Let’s start with the basic premise that contract claims and tort claims are different animals. To establish a breach of contract the plaintiff typically must show (1) there was a contract, (2) the other side breached and (3) the breach resulted in damages to the plaintiff. 

A tort claim, say one for negligence, is different. Actionable negligence is based upon a legal relationship between parties that results in a duty of care and a breach of that duty causing damage. 

A legal duty may arise from a variety of sources, including a contract.  However, to show a breach of duty necessary to give rise to actionable negligence the underlying duty cannot be contract-based. Rather, the duty underlying a negligence claim must be distinct from any contractual duty. Put another way, “[i]f a relationship exists that would give rise to a legal duty without enforcing [a] contractual promise,” you may have an actionable tort.  Without that distinct duty yours is contractual remedy, if at all.

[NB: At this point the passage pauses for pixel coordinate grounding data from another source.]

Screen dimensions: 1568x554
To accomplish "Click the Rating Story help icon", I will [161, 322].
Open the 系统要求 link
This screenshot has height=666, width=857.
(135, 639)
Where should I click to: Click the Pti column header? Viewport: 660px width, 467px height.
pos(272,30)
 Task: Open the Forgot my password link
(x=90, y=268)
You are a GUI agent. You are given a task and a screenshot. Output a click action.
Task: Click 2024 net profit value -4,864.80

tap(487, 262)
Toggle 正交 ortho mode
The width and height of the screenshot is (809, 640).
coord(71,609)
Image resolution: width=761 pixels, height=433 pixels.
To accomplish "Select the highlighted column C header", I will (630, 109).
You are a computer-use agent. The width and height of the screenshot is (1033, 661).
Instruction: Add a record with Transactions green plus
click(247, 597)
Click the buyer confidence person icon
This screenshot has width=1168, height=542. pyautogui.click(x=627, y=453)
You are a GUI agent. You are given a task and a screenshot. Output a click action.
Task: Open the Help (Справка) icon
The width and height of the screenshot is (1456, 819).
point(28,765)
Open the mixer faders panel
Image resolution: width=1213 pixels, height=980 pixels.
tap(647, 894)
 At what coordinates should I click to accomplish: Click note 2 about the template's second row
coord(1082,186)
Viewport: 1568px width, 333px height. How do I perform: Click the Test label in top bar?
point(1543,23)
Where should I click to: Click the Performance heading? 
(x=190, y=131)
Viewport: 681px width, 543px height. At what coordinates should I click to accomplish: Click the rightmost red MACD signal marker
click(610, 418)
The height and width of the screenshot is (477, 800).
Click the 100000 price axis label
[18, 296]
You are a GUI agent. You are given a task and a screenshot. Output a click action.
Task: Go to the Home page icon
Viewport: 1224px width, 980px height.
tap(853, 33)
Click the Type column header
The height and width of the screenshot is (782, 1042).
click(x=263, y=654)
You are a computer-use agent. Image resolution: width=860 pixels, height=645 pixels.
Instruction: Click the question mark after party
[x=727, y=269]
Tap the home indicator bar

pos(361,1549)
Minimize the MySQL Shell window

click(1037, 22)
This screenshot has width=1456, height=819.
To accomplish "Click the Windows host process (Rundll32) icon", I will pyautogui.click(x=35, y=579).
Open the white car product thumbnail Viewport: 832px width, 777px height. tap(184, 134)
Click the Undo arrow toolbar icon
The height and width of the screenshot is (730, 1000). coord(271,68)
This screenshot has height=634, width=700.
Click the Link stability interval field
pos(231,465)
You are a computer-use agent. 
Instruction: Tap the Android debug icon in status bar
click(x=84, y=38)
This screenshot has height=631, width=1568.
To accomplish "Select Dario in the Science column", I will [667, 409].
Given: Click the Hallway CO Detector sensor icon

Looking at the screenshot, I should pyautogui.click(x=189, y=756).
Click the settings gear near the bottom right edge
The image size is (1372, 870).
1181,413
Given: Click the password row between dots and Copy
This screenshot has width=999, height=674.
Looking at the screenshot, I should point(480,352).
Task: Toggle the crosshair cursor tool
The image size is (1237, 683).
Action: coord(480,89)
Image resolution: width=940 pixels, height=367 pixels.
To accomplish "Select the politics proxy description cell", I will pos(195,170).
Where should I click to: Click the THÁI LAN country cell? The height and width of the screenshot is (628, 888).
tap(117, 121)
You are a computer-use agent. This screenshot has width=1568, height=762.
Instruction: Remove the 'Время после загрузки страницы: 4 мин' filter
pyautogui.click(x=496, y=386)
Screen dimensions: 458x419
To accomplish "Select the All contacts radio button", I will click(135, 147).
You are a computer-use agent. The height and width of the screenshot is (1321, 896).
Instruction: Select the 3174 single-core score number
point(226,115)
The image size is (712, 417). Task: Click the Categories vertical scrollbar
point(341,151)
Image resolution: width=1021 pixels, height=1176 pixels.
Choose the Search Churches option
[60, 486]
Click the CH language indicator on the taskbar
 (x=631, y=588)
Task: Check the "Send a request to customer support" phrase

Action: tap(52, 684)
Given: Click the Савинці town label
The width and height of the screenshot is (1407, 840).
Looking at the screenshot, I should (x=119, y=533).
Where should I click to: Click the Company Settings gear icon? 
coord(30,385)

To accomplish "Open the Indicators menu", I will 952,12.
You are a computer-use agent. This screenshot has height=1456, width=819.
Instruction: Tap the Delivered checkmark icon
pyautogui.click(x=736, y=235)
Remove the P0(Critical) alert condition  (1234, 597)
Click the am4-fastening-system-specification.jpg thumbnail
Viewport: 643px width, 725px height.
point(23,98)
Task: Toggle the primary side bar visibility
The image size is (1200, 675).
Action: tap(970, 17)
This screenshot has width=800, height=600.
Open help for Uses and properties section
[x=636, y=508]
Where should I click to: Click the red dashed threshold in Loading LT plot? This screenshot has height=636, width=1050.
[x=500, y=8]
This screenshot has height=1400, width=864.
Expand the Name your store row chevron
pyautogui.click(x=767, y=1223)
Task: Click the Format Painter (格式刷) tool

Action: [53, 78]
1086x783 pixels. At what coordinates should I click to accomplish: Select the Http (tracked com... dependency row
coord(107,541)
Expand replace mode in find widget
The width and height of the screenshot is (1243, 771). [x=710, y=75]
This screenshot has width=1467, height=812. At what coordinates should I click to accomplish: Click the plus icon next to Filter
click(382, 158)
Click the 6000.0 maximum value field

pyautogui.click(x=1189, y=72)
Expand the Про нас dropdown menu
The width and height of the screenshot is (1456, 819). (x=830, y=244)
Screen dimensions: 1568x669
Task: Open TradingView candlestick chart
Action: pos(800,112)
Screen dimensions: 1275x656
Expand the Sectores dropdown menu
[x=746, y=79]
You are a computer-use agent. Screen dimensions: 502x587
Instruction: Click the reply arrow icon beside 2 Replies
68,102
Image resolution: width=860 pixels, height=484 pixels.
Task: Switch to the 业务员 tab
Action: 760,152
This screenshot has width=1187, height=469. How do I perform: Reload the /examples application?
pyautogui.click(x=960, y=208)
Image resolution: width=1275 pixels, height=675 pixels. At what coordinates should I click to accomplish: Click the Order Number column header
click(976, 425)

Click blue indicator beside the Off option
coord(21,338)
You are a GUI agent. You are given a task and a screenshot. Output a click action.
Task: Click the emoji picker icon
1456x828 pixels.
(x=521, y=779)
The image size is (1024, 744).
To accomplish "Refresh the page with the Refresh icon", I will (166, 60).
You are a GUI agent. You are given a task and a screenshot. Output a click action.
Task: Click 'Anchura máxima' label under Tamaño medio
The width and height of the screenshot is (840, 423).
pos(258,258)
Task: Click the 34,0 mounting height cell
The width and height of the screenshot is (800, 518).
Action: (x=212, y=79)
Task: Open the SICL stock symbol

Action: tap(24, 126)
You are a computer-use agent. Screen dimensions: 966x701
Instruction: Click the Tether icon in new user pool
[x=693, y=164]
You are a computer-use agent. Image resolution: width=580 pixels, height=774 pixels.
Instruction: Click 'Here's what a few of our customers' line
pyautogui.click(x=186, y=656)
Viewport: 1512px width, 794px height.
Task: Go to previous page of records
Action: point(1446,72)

Lawyers tend to be careful people by their nature. We like to cover our bases and then some. As such, I commonly see complaints filed based on the breach of a contract and yet sandwiched in with various tort claims like negligence and fraud. Now there is nothing wrong with pleading in the alternative when all the predicate facts are unknown. Under those circumstances, alternative pleading may not only be prudent, it may be necessary. Often, however, alternative pleading is not based in prudence.

In recent memory, I have defended many clients sued through complaints alleging counts numbering into the high teens, including an unhealthy mix of tort, contract and equitable claims. In many of those instances, the complaints began with a count alleging breach of a contract, and the parties’ written agreement was actually attached. The rest of the complaints tended to be convoluted attempts to spin or morph the original contract claim into a plausible tort or equitable theories. Those efforts all failed; sometimes the attempts resulted in sanctions.

The lesson to be learned is that alternative tort claims may be factually necessary, but they should not simply be used to cover the bases, or worse, to needlessly complicate the action. This type of pleading by obfuscation only begs for costly and time consuming motion practice and rarely serves to push the ball down the field toward a just resolution. 

I know many lawyers will attempt to justify this type of shotgun pleading approach, but those justifications ring hollow when the rules are as clear as the facts of the case. In litigation, confusing the judge or jury with conflicting, or at best factually ambiguous theories, is asking for trouble. Even when the pleadings are cleaned up through motions to dismiss or for summary judgment the wasted time and expense is just that, a waste.

At trial, your task is to persuade the fact-finder that your claim has merit. Trying to do that while pursuing inconsistent contract, tort and equitable theories, can be self-defeating. In litigation, sometimes less is more.